Archives For garden

Our Tree

samuel kee —  January 8, 2012 — 2 Comments

The tree is the portal through which we find God.

The summer after my second grade year, I fell from a tree.  No one knows how far up I was, it’s estimated that I was thirty to forty feet above the ground.  At least that’s what they tell me.  I can’t remember any of it.

Evidently, an ambulance came and picked me up, taking me to Children’s Hospital in Akron, Ohio; again, I’m sorry I “missed” that.  It would have been cool to see an ambulance drive through our yard.  Then I was unconscious at the hospital for a week or two, I’m not sure how long exactly.  Again, I can’t remember any of it.  I’ve seen some pictures of me in the hospital, but that’s about it.  The fall knocked the memory of this event clear out of my head.

I’m usually a very careful climber, so I’m not sure what went wrong that summer afternoon (or was it morning?).  My brother and I were playing in the woods together, as we usually did.  My guess is that a branch broke, in my zeal to get to the top.

While I don’t have a memory of “the tree,” my guess is that you do.  You remember the tree, though not the one in Northeastern, Ohio.  The tree that we all remember was in the Garden of Eden.  It’s the tree we’re aching for and, therefore, searching for.  It’s the Tree of Life, which God banned our first parents, Adam and Eve, from discovering.

The Tree of Life is in the collective memory of humankind.  It’s “home.”  It’s the place of longing, the place of dreams, the place we’re searching for, beneath and behind everything we do.  Love.  Life.  Joy.  Meaning.  Significance.  Relationship.  Eternity.  Beauty.

Unlike my tree, none of us can shake the memory of our Tree.  Though we’ve fallen from it, we desperately want to find it.  But is it still there?  In other words, can any human have the deepest desires of the heart met?

It’s curious to note that the cross of Jesus was also known as “the tree” (Galatians 3:13, 1 Peter 2:24, Acts 5:30).  Jesus died on the tree.  Jesus was broken by the curse on the tree.  The tree meant death for Jesus—but life for us.  At the same moment, it was both a place of cursing and blessing, of death and life.  The tree of the cross is the new Tree of Life, the portal through which we return to the Garden of Eden, the very Paradise of God—home.

Through the cross, we find God.  We find life.  Our longings and dreams meet their object at last.

© Samuel Kee, 2011

Kiss

samuel kee —  January 20, 2011 — Leave a comment

We fake our love with him because we have other priorities.

I bet you remember your first kiss.  No doubt it meant something to you; you did it to show affection, in other words.  Perhaps it meant a little more than you think, as that moment was a moment when you felt like somebody who was worthy to be loved.  It was not just a kiss, but also a mirror: each person reflecting to the other a sense of worth.

The most famous kiss in history happened in the Garden of Gethsemane, when Judas brought the authorities to arrest Jesus.  So that the authorities might arrest the right person in the darkness, Judas said to them, “The one I will kiss is the man; arrest him and lead him away under guard” (Mark 13:44).  Actually, in this verse, the writer, Mark, cannot even bring himself to call Judas by name, but simply refers to him as “the betrayer.” 
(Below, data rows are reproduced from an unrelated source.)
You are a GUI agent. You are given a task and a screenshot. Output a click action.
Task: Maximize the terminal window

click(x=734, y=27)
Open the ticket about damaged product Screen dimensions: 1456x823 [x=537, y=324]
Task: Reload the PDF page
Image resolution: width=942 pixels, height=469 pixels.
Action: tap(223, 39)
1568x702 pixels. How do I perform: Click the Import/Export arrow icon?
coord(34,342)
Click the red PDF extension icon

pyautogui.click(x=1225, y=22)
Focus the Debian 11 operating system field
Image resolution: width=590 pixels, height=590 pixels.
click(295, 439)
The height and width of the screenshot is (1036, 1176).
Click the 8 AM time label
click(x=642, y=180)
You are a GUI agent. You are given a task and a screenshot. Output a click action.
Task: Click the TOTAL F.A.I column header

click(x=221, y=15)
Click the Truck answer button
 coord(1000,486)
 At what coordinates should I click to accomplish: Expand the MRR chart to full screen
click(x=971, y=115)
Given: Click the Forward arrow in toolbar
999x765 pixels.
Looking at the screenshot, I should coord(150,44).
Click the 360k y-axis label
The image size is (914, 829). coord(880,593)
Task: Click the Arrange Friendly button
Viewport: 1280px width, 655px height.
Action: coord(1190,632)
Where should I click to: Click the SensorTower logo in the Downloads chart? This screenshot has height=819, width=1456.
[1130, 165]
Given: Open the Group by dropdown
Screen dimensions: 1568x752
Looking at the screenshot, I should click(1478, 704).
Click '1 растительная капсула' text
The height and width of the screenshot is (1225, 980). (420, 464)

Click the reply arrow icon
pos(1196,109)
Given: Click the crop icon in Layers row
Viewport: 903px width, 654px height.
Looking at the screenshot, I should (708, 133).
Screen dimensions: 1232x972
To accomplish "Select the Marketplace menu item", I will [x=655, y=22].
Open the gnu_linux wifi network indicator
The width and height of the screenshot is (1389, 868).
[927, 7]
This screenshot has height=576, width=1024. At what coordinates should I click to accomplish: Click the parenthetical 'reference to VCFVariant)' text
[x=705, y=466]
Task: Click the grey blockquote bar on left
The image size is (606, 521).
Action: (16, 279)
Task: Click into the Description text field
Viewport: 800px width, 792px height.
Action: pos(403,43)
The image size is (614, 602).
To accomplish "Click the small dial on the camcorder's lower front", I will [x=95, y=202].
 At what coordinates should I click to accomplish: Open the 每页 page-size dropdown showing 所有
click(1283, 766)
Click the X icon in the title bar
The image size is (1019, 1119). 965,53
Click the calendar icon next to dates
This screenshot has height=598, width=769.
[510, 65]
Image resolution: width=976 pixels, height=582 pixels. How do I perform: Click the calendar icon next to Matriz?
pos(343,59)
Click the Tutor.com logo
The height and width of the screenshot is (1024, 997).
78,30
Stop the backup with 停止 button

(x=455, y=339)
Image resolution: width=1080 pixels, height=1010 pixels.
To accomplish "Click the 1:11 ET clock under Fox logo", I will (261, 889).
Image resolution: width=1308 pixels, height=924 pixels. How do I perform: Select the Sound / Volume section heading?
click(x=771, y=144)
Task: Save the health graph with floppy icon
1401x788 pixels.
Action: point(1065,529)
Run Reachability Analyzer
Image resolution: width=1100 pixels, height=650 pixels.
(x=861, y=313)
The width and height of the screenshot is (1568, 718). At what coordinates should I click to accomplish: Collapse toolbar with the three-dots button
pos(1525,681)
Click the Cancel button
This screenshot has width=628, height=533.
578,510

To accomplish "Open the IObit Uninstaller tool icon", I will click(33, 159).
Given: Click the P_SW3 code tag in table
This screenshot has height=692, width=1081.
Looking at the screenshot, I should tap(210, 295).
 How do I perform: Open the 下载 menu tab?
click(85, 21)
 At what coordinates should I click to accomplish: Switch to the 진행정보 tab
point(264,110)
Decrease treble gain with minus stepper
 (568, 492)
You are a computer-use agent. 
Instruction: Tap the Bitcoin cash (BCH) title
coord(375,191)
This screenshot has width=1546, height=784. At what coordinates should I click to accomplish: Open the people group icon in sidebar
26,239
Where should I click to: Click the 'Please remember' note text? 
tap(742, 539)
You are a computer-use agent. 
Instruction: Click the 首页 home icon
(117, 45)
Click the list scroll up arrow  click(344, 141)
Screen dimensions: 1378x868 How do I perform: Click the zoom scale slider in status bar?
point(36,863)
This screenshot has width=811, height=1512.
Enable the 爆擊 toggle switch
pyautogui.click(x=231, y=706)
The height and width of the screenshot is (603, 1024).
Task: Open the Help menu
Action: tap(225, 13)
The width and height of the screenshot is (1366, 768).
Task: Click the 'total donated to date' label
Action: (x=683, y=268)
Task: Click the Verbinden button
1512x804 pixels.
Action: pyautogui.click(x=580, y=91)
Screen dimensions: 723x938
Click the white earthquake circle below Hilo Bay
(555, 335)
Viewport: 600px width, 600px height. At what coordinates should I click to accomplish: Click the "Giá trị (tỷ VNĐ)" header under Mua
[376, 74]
So it says that Judas led the mob of authorities to the Son of God, carrying swords and clubs, greeted him with a friendly “Rabbi!,” and then kissed him.  Directly after kissing the Son of God, the Son of God was seized, arrested, and led away to be executed.

Judas did one thing and meant another thing.  He gave a sign—the kiss—that meant loyalty and affection, but he used it for the opposite reason, to betray and be cruel.  He used his intimate access to Jesus, as a friend and disciple, in order to stab him in the back.  The betrayer turned a kiss into a killer.

Even more, Judas did it for the money he was going to receive from the authorities.  There were only a few people on earth who had “access” to the face of Jesus, Judas being one of them, and he used this privilege for financial gain. 

I wonder how often I give this kind of lip-service to the Son of God.  Do I use my access to him for selfish reasons and not because I love him?  Would I kiss him just to get my way? 

Sometimes we tell God things that we know are not true, only because we have an agenda.  We fake our love with him because we have other priorities on our minds.  We tell him that he’s the best and call him all sorts of wonderful names, all the while, we’re leading him to a mob of our own intentions.

We treat Jesus like a piñata, blindly swinging at him in order to get him to produce candy for us.  I know that’s a pretty harsh thing for me to say; but know that I am just as guilty as Judas.  Judas was blinded by the money that he was promised; we are blinded by a host of other false gods.

My prayer is that we would not use Jesus as a means to an end.  Rather, I want my kiss to be full of worship and my intentions full of love.